*** Opening TASK INPUT ***

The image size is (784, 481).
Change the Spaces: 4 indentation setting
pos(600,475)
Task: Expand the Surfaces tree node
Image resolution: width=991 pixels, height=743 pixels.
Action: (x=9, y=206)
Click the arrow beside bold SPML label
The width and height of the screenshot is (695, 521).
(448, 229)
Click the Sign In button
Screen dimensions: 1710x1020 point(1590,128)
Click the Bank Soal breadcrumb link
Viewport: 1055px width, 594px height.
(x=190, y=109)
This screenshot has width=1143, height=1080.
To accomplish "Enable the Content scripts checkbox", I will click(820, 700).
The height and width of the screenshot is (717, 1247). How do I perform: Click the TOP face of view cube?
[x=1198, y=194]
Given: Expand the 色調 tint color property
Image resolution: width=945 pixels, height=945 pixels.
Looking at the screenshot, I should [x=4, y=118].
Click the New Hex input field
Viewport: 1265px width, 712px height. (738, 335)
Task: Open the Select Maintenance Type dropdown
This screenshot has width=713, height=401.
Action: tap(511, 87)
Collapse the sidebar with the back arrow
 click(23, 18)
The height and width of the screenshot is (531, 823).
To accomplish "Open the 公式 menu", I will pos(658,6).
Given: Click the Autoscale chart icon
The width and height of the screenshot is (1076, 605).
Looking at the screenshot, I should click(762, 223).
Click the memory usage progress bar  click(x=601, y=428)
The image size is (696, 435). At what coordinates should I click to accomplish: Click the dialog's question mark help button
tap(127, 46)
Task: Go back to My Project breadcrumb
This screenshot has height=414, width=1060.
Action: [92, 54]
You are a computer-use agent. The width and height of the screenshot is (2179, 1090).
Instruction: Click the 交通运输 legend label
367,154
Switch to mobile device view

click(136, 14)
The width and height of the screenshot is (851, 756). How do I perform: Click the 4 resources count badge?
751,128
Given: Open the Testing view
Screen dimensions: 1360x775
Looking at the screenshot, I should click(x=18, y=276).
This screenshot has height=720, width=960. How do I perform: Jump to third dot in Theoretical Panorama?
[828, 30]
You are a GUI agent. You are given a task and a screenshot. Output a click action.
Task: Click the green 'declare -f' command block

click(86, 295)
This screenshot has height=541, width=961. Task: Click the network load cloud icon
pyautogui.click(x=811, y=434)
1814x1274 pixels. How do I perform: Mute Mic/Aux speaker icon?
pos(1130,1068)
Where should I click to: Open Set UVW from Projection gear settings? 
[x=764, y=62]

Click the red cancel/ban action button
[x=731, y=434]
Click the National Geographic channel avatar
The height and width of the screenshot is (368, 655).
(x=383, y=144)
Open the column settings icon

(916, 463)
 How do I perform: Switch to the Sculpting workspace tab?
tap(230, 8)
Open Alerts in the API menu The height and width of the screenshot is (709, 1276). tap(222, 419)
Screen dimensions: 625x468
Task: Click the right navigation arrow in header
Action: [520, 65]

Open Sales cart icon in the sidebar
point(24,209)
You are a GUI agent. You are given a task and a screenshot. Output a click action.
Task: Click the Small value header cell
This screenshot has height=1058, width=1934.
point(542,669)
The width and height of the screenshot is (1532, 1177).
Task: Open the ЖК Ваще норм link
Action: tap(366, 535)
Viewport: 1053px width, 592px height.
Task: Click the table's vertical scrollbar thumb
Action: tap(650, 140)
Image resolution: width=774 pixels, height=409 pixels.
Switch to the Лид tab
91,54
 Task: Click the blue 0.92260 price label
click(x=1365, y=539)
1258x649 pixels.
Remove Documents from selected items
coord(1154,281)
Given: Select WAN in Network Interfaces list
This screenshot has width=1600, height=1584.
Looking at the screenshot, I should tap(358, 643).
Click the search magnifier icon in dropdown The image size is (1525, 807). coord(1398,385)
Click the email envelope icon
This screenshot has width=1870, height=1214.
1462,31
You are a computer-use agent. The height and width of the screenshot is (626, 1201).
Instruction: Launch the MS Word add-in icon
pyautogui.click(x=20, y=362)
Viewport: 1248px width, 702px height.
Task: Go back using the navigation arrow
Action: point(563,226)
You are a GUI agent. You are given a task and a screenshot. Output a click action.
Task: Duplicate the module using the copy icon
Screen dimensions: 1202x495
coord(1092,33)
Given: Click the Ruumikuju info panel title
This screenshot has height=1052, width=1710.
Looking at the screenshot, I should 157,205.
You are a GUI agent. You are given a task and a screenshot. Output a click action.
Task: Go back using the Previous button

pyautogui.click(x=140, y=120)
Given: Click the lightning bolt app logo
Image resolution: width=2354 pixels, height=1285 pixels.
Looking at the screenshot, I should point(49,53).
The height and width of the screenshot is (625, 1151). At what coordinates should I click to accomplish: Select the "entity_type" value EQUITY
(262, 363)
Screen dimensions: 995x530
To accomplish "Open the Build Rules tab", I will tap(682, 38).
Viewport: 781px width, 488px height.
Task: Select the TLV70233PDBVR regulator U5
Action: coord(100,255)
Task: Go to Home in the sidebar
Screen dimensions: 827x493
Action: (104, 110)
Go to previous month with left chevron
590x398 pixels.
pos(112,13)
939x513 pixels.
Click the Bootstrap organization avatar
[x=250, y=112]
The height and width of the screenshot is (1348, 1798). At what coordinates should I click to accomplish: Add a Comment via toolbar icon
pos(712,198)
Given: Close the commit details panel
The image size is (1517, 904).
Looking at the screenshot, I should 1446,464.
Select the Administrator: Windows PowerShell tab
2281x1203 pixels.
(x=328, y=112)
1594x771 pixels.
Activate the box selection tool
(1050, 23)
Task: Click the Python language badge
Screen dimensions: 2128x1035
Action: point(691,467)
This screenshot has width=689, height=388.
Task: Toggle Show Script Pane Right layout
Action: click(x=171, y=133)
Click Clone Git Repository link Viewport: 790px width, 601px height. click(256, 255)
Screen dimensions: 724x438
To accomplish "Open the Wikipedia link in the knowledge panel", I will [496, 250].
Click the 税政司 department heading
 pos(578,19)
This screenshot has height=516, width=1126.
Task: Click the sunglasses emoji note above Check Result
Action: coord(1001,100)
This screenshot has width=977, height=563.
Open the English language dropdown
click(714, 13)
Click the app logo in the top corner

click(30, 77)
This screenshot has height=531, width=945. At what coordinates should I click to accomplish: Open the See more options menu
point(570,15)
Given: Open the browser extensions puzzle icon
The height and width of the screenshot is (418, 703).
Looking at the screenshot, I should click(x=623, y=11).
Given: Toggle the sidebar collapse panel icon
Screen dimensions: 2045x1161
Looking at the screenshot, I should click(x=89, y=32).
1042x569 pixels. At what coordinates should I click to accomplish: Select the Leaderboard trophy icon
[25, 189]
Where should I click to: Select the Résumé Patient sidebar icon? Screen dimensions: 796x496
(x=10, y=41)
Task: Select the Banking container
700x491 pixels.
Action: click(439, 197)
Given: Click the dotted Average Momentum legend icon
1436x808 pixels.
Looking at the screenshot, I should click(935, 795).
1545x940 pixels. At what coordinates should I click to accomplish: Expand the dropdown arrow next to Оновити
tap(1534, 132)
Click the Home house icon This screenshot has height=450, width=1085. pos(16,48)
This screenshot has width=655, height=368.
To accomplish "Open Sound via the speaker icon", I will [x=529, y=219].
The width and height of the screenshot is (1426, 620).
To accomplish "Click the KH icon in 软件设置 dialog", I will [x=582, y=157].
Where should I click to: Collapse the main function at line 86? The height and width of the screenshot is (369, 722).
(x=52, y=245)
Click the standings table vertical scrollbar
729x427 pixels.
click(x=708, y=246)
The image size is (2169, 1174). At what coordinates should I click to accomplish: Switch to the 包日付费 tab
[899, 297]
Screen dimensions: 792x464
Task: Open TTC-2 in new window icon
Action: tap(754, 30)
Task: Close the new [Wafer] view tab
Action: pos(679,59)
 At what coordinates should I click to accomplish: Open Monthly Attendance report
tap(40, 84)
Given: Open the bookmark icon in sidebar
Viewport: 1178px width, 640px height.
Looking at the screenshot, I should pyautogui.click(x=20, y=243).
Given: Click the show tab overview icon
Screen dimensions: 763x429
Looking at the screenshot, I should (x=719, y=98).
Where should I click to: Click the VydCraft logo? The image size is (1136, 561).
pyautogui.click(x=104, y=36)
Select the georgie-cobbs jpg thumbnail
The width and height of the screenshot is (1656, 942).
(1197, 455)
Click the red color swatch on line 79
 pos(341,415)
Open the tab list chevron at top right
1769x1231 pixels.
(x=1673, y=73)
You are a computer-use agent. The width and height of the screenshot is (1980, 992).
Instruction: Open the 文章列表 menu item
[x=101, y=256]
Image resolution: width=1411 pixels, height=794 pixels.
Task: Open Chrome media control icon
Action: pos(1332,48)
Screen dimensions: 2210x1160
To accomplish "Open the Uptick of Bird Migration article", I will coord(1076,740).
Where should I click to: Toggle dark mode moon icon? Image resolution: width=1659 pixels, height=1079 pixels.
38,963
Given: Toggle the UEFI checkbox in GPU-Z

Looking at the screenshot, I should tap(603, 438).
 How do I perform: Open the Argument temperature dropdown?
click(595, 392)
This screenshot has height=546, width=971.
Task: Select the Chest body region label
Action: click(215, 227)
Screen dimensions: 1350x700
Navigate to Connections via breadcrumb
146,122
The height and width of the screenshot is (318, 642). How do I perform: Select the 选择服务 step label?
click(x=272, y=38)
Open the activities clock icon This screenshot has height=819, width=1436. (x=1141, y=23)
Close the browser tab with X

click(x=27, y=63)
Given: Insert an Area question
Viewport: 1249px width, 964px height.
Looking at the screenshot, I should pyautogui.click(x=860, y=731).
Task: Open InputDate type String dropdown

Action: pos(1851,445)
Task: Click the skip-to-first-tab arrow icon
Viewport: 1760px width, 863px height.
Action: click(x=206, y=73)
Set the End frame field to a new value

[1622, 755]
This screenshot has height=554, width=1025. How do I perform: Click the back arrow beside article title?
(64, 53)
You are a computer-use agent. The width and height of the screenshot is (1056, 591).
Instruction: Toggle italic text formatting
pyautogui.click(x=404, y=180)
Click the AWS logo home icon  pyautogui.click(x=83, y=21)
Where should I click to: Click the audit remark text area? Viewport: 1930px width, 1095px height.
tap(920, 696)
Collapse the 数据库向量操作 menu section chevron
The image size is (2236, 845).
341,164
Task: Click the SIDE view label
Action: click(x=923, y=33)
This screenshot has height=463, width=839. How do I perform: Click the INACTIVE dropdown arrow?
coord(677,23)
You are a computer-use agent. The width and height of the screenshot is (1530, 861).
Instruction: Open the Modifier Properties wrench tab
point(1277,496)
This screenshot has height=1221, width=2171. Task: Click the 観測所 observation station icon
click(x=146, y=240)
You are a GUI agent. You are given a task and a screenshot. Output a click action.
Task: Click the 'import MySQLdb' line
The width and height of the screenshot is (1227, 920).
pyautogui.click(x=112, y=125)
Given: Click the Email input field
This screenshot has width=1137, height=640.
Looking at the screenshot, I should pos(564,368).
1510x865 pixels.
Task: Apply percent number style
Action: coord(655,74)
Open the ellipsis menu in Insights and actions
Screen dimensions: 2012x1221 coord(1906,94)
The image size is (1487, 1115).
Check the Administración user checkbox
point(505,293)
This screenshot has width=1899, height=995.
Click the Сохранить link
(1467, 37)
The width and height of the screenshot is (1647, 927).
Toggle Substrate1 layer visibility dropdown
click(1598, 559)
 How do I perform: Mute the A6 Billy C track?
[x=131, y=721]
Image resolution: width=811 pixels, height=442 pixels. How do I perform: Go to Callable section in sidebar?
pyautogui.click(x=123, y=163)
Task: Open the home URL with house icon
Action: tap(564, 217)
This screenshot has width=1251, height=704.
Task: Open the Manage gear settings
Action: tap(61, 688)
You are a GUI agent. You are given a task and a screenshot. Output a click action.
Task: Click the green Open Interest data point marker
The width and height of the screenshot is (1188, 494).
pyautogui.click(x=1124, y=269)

*** Closing TASK INPUT ***

WHAT TO DO:
Using the data above, extract exactly the lines from the one that holds "Given: Click the dotted" to the one that holds "Given: Click the show tab overview icon", both ends included, and no others.

TASK SOLUTION:
Given: Click the dotted Average Momentum legend icon
1436x808 pixels.
Looking at the screenshot, I should click(935, 795).
1545x940 pixels. At what coordinates should I click to accomplish: Expand the dropdown arrow next to Оновити
tap(1534, 132)
Click the Home house icon This screenshot has height=450, width=1085. pos(16,48)
This screenshot has width=655, height=368.
To accomplish "Open Sound via the speaker icon", I will [x=529, y=219].
The width and height of the screenshot is (1426, 620).
To accomplish "Click the KH icon in 软件设置 dialog", I will [x=582, y=157].
Where should I click to: Collapse the main function at line 86? The height and width of the screenshot is (369, 722).
(x=52, y=245)
Click the standings table vertical scrollbar
729x427 pixels.
click(x=708, y=246)
The image size is (2169, 1174). At what coordinates should I click to accomplish: Switch to the 包日付费 tab
[899, 297]
Screen dimensions: 792x464
Task: Open TTC-2 in new window icon
Action: tap(754, 30)
Task: Close the new [Wafer] view tab
Action: pos(679,59)
 At what coordinates should I click to accomplish: Open Monthly Attendance report
tap(40, 84)
Given: Open the bookmark icon in sidebar
Viewport: 1178px width, 640px height.
Looking at the screenshot, I should pyautogui.click(x=20, y=243).
Given: Click the show tab overview icon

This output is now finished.